In the roughly half of states that restore voting rights upon release from prison, there is nothing to do. Your eligibility returns automatically, and you can register to vote as soon as you’re out. In states that require completion of parole, probation, or payment of financial obligations, you need to confirm that you’ve met all the conditions before registering. Getting this wrong can carry serious consequences, which is covered below.
In states with more restrictive laws, restoration typically requires a formal application. This might go to a court, a pardon board, or a state executive office. Some states impose waiting periods of several years after sentence completion before you can even apply. The application is discretionary, meaning the decision-maker can deny it without explanation. Filing fees are generally modest (often under $60 when they exist at all), but the bureaucratic process itself can drag on for months or years.
A governor’s pardon or presidential pardon (for federal convictions) can restore civil rights in most jurisdictions, but pardons are rare and typically reserved for cases with strong evidence of rehabilitation. For federal convictions, the process is especially complicated because federal law does not provide an automatic restoration mechanism, so people convicted in federal court often need to rely on the law of the state where they live to determine their voting eligibility.
This is where felony disenfranchisement law gets genuinely dangerous for people trying to do the right thing. Voting while ineligible can result in new criminal charges, and the penalties are severe.
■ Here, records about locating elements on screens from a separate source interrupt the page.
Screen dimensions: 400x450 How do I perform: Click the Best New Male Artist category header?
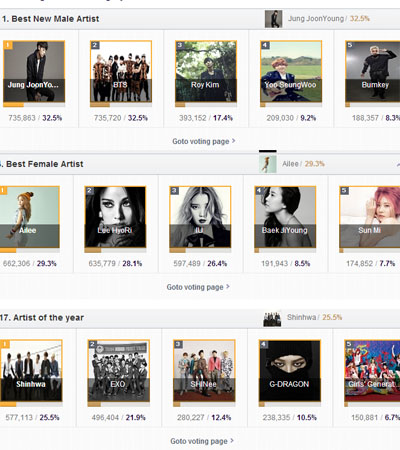coord(50,19)
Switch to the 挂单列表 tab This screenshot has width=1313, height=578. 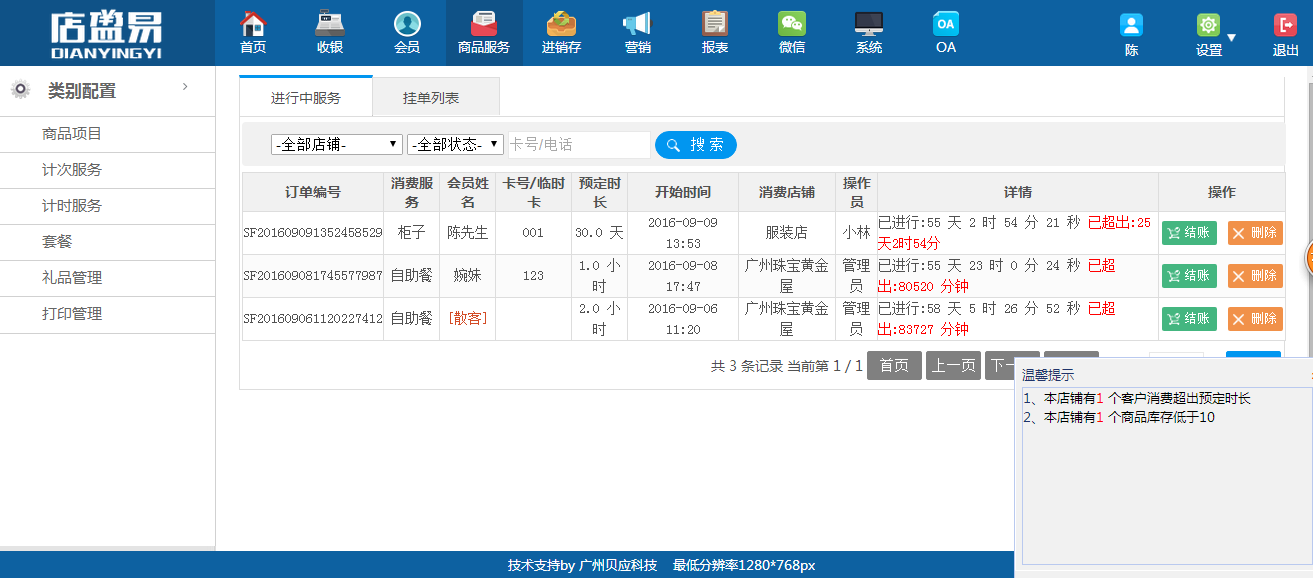[431, 98]
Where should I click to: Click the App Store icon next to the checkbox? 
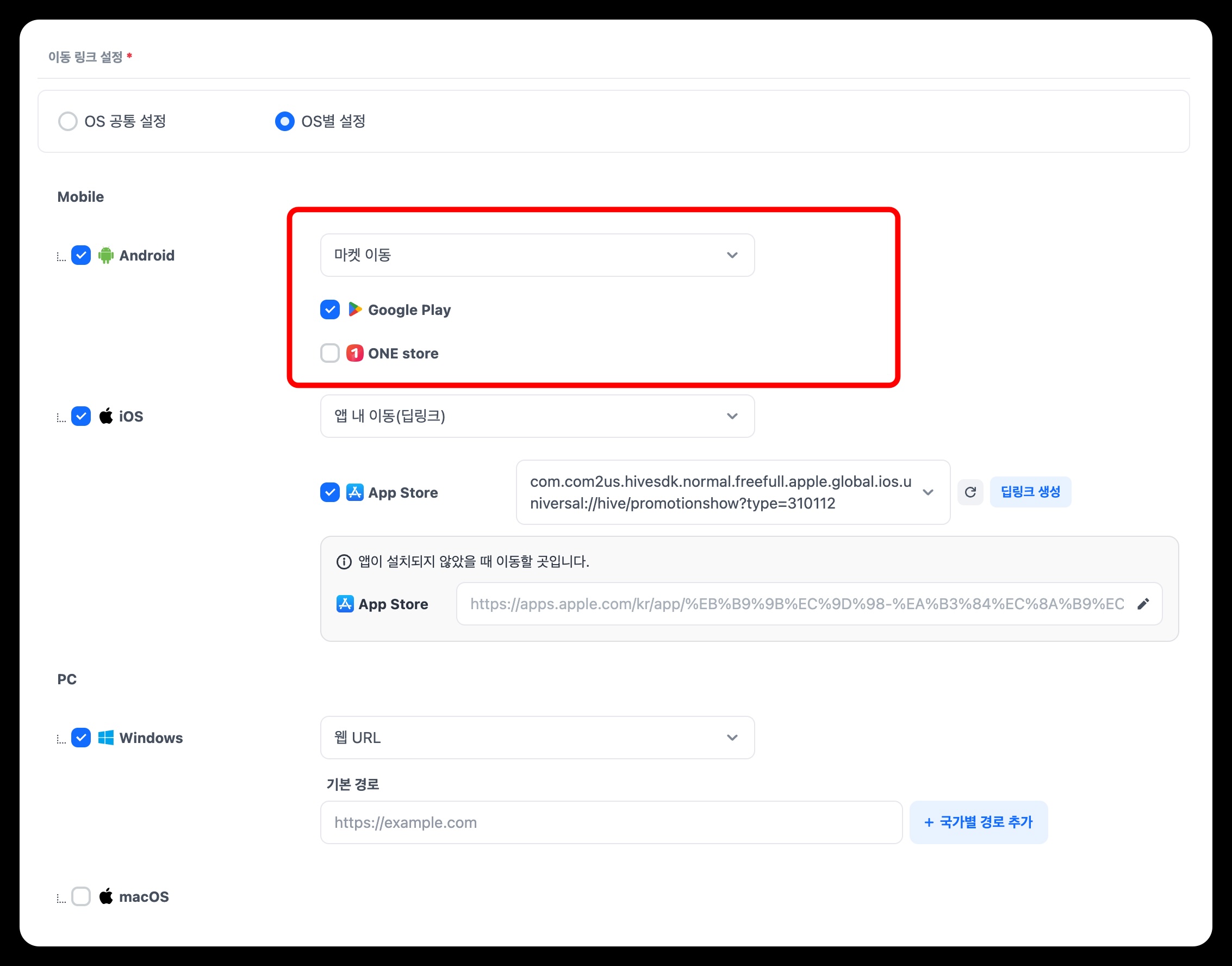[x=354, y=492]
Federal law makes it a crime to provide false information to establish voting eligibility, punishable by a fine of up to $10,000, up to five years in prison, or both.10Office of the Law Revision Counsel. United States Code Title 52 – 10307 Prohibited Acts Most states also have their own laws criminalizing ineligible voting, and some classify it as a felony, meaning a person could end up with an additional felony conviction for trying to vote.
The cruelty here is that the people most likely to vote while ineligible are not committing fraud. They genuinely believe their rights have been restored. They may have received confusing information from election officials, misunderstood their state’s rules, or assumed their rights came back automatically when they didn’t. Some states require proof that a person knowingly voted while ineligible, but others do not, meaning a good-faith mistake can still lead to prosecution. Before casting a ballot, anyone with a felony conviction should verify their eligibility directly with their state election office, not rely on assumptions or secondhand advice.
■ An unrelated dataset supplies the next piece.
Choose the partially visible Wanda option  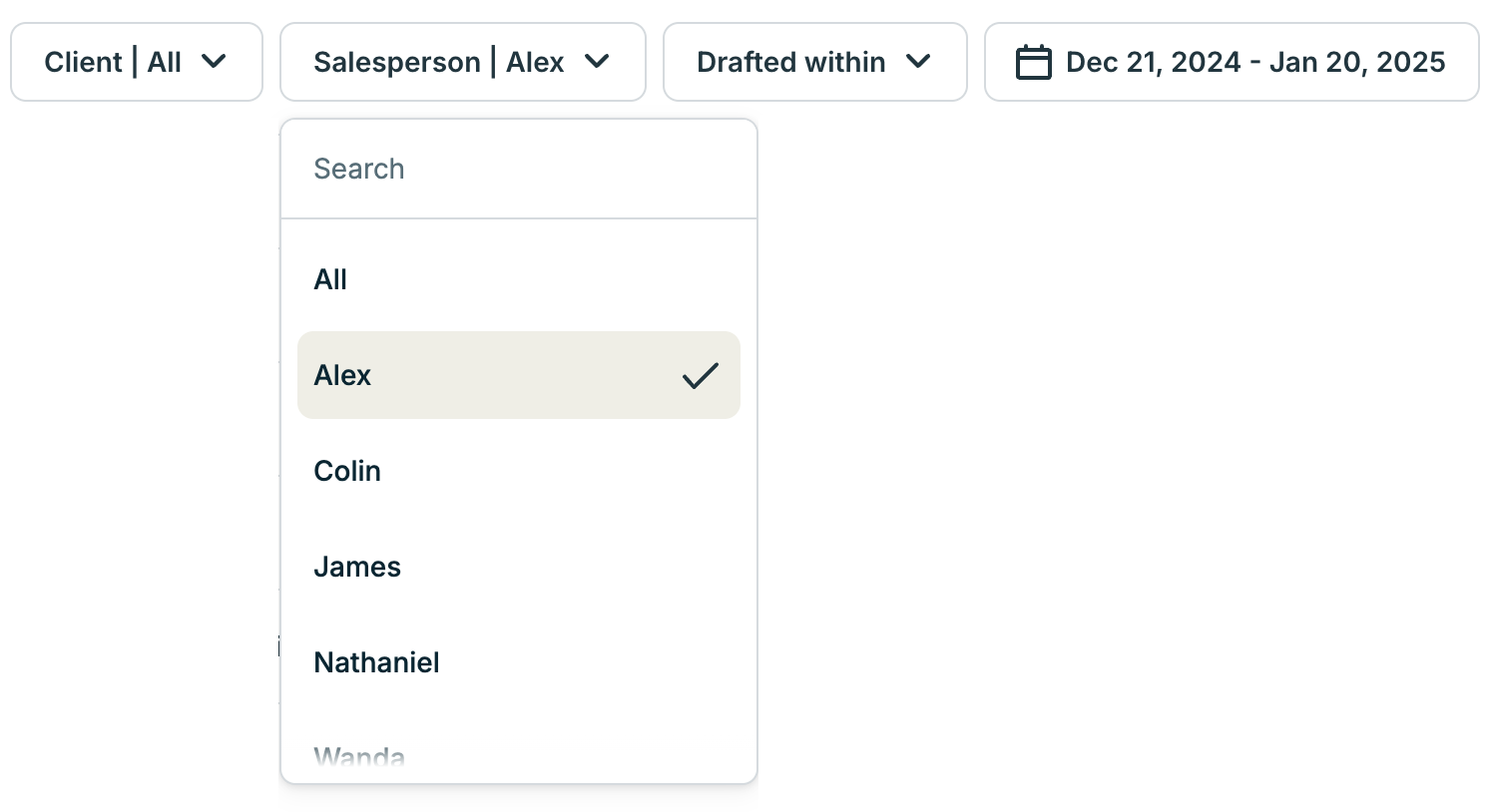coord(359,757)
The overall trajectory in recent years has been toward expanding voting rights for people with felony convictions. The number of disenfranchised Americans dropped from roughly 4.4 million in 2022 to about 4 million in 2024, driven by legislative changes and modest declines in state prison populations. Several states have recently eliminated waiting periods, moved from post-sentence restoration to post-incarceration restoration, or clarified eligibility rules for people whose sentences were commuted.
These changes reflect a growing recognition that keeping people locked out of the democratic process after they’ve served their time does little for public safety and may actually hinder reintegration. But the pace of change is uneven. A handful of states still impose permanent or near-permanent disenfranchisement for broad categories of offenses, and even in states that have liberalized their laws, implementation gaps mean many eligible voters don’t know they can participate. If you have a felony conviction, the single most important step is to look up the current rules in your state rather than relying on what you’ve heard. The laws have been changing fast enough that yesterday’s answer may not be today’s.